Hier ein Beispiel aus unserem Diätplan. Leider gibt es kein Bild.

Zutaten:
für die Suppe
1 kleines Stück Butter
1 große Zwiebel
2 Knoblauchzehen
600 g Spinat
1 l Hühnerbrühe
1/8 l Sahne
Salz
Pfeffer
Muskat
Estragon

für den Kürbiskernölschaum
50 g Butter
wenig Estragon
70 ml Hühnerfond
120 ml Kürbiskernöl
Salz
Pfeffer
1 Schalotte
120 ml trockener Weißwein

4 Eier zum Pochieren
Essig

das Tüpfelchen: einige Kürbiskerne

Für die Suppe die Butter auslassen und darin die gewürfelte Zwiebel und den Knoblauch anziehen lassen. Spinat grob gehackt dazugeben und mit der Hühnerbrühe auffüllen. Leicht köcheln lassen. Die Sahne und den Estragon dazugeben und anschließens abschmecken. Kurz mit dem Pürierstab durchgehen. Aber so, dass es nicht gleich eine homogene Masse wird.

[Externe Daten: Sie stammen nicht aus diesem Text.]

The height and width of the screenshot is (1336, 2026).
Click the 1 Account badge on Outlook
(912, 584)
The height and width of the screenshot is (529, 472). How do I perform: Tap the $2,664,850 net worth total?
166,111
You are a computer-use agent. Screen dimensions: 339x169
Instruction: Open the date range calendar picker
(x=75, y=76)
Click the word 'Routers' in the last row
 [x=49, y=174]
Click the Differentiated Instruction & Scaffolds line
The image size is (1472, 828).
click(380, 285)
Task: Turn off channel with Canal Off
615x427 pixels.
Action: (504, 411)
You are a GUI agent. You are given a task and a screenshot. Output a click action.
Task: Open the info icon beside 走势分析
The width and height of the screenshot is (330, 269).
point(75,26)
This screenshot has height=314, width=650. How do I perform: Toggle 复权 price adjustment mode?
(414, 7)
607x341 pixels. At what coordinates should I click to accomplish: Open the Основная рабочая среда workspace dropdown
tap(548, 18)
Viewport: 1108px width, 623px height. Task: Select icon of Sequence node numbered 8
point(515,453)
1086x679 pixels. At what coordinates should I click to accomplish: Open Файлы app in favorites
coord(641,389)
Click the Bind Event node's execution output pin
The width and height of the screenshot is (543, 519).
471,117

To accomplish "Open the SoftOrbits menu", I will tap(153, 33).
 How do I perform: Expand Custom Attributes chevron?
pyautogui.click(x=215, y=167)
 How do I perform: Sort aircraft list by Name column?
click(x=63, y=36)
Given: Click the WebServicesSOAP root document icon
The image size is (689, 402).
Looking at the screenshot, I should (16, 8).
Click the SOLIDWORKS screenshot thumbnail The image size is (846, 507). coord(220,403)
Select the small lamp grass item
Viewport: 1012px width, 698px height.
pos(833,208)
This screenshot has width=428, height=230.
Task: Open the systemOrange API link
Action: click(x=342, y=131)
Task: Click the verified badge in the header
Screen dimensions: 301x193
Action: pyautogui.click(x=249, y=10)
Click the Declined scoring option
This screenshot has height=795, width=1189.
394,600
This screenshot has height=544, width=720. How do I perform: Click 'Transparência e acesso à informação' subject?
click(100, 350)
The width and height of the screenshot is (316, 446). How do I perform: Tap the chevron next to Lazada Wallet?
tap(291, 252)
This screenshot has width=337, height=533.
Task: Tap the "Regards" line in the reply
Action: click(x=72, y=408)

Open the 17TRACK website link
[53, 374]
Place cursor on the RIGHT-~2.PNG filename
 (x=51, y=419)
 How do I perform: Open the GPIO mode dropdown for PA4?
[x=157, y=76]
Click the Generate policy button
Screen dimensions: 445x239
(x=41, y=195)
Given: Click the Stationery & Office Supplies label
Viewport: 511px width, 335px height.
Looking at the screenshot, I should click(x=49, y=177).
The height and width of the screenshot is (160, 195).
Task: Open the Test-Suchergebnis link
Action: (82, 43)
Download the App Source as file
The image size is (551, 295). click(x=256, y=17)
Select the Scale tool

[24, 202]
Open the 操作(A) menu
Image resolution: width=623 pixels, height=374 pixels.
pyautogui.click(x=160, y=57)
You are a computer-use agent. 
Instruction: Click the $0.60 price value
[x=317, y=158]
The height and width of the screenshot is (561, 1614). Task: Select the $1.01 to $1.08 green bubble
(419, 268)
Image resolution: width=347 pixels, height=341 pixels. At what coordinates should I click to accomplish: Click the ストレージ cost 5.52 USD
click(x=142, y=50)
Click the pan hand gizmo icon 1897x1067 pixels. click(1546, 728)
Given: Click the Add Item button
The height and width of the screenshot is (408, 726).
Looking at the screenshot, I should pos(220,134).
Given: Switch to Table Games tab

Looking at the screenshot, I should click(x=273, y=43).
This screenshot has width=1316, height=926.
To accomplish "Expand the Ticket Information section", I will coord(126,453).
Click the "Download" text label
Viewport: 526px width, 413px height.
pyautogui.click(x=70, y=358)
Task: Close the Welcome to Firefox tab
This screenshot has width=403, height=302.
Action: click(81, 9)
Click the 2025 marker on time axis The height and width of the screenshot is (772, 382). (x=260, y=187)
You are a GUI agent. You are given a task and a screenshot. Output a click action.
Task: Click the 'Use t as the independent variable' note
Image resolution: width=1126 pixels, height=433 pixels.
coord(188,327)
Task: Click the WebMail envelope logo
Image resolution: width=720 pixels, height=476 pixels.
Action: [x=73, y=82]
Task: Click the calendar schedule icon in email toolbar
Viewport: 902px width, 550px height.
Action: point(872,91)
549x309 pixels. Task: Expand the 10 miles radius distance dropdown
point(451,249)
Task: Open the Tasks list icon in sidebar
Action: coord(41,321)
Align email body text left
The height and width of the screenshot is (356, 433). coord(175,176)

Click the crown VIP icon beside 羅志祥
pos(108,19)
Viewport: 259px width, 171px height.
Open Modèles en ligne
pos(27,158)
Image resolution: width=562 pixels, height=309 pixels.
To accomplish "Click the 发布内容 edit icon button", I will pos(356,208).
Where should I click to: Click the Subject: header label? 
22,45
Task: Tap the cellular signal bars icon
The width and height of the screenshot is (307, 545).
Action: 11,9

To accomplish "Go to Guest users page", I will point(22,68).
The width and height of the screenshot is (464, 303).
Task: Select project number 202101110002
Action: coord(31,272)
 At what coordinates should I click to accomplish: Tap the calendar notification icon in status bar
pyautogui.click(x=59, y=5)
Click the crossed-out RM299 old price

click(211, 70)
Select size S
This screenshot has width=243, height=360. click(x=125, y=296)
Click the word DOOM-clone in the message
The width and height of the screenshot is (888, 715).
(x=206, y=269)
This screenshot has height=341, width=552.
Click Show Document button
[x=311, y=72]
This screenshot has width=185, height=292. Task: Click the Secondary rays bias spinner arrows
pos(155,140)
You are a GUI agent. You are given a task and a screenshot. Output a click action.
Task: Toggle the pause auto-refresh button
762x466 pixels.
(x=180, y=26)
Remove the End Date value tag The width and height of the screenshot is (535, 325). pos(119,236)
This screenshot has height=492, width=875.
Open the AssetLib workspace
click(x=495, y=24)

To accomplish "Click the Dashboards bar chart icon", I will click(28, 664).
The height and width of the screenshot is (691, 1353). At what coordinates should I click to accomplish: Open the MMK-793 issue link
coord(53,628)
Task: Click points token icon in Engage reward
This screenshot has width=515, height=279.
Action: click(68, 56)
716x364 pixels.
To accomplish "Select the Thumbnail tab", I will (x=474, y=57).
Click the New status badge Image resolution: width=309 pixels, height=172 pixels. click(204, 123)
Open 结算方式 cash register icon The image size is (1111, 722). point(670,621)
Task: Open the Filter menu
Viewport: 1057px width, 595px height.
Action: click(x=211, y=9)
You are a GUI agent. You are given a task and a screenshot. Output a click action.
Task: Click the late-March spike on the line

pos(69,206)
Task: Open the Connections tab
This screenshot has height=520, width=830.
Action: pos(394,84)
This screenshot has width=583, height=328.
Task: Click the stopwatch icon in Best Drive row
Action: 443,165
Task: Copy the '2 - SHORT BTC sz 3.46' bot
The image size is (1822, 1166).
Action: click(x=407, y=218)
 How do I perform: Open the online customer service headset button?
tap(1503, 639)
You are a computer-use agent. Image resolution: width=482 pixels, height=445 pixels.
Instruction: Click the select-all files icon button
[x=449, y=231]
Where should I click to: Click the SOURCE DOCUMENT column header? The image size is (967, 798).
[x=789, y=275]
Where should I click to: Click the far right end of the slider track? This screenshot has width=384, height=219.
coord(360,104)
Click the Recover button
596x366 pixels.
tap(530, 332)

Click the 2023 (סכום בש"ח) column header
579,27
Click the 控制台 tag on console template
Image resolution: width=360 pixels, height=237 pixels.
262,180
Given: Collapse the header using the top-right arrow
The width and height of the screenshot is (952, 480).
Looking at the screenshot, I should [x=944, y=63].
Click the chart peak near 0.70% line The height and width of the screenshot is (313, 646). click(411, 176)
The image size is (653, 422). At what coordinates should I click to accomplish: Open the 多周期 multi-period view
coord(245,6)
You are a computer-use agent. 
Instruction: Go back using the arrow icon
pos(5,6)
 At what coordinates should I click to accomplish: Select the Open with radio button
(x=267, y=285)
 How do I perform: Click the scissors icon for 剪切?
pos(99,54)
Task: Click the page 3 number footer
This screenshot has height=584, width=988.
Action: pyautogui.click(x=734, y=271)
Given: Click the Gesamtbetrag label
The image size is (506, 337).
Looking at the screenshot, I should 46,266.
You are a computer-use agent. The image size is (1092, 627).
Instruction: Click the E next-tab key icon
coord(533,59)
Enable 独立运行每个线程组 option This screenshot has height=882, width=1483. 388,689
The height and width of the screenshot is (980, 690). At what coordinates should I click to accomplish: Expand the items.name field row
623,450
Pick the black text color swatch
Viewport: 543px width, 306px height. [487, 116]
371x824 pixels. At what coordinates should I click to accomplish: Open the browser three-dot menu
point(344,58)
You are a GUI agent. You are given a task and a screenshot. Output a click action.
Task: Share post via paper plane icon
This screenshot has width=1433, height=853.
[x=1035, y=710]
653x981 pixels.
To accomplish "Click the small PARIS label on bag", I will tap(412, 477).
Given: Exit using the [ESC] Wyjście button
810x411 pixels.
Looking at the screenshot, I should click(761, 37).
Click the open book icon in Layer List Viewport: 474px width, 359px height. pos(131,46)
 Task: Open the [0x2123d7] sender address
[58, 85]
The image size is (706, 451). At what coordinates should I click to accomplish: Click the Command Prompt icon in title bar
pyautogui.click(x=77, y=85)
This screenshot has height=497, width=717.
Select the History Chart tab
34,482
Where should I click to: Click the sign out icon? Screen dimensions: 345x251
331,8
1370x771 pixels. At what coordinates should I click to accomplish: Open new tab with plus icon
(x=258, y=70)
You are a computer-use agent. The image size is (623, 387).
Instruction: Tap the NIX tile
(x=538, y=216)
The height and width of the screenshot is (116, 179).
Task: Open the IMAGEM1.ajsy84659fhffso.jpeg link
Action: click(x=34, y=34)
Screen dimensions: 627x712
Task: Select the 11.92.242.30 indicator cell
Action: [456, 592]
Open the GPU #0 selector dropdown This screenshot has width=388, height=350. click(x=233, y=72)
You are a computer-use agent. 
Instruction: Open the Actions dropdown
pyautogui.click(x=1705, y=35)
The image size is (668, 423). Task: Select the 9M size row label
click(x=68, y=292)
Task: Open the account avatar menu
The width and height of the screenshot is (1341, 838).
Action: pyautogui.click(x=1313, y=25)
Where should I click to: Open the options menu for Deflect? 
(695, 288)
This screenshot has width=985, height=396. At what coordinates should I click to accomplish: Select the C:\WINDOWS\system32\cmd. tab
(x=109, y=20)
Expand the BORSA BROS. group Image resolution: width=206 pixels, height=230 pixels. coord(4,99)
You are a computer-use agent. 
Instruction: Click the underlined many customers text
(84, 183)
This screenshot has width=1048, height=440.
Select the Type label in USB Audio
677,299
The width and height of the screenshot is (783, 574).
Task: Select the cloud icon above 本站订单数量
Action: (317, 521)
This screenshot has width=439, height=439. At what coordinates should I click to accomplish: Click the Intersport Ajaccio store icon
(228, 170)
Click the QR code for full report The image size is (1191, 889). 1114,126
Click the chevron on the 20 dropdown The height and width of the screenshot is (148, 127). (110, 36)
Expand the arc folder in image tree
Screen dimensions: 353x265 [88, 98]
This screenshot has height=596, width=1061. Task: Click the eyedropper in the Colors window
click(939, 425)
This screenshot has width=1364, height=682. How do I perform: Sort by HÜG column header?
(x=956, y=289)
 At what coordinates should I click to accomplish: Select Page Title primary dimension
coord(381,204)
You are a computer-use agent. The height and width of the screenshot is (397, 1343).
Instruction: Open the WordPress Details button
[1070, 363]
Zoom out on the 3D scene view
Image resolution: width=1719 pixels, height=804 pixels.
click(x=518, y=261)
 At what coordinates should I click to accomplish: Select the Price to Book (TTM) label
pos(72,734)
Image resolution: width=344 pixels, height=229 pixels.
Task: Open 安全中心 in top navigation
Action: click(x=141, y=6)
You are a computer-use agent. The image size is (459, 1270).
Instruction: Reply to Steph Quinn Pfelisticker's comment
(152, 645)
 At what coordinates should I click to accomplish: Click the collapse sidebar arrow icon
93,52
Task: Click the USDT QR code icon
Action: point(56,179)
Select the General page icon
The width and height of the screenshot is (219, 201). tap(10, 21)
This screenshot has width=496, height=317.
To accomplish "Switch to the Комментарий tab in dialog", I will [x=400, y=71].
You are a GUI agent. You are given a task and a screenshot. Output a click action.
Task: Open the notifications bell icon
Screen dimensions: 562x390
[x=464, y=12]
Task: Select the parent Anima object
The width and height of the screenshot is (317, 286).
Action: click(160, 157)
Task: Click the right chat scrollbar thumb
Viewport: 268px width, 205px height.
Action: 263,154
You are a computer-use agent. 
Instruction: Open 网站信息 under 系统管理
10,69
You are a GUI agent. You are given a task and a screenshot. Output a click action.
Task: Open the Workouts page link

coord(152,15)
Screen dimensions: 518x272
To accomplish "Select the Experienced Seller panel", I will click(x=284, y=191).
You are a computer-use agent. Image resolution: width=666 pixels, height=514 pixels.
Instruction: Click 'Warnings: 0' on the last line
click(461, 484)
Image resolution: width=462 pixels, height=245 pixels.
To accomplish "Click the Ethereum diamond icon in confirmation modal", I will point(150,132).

Den Hühnerfond, Weißwein und die Schalotten samt den Gewürzen in einem Topf zum Kochen bringen. Diesen Fond auf die Hälfte reduzieren. Den Fond abseihen, einen neuen Topf in einem Wasserbad erhitzen und darin den Fond mit einem Eigelb schaumig schlagen. Die Butter und das Kürbiskernöl hinzugeben und vorsichtig mit dem Fond in der Pfanne im Wasserbad verrühren. Wenn dieser Schaum eine luftig-cremige Konsistenz angenommen hat, mit Salz und Pfeffer abschmecken und warm stellen.

Die Kürbiskerne trocken in der heißen Pfanne rösten und danach grob hacken.

Die Eier pochieren und die abgetropften fertigen Eier auf die Suppe geben. Das Ei mit dem Kürbiskernölschaum überziehen und mit den gehackten, gerösteten Kürbiskernen bestreuen.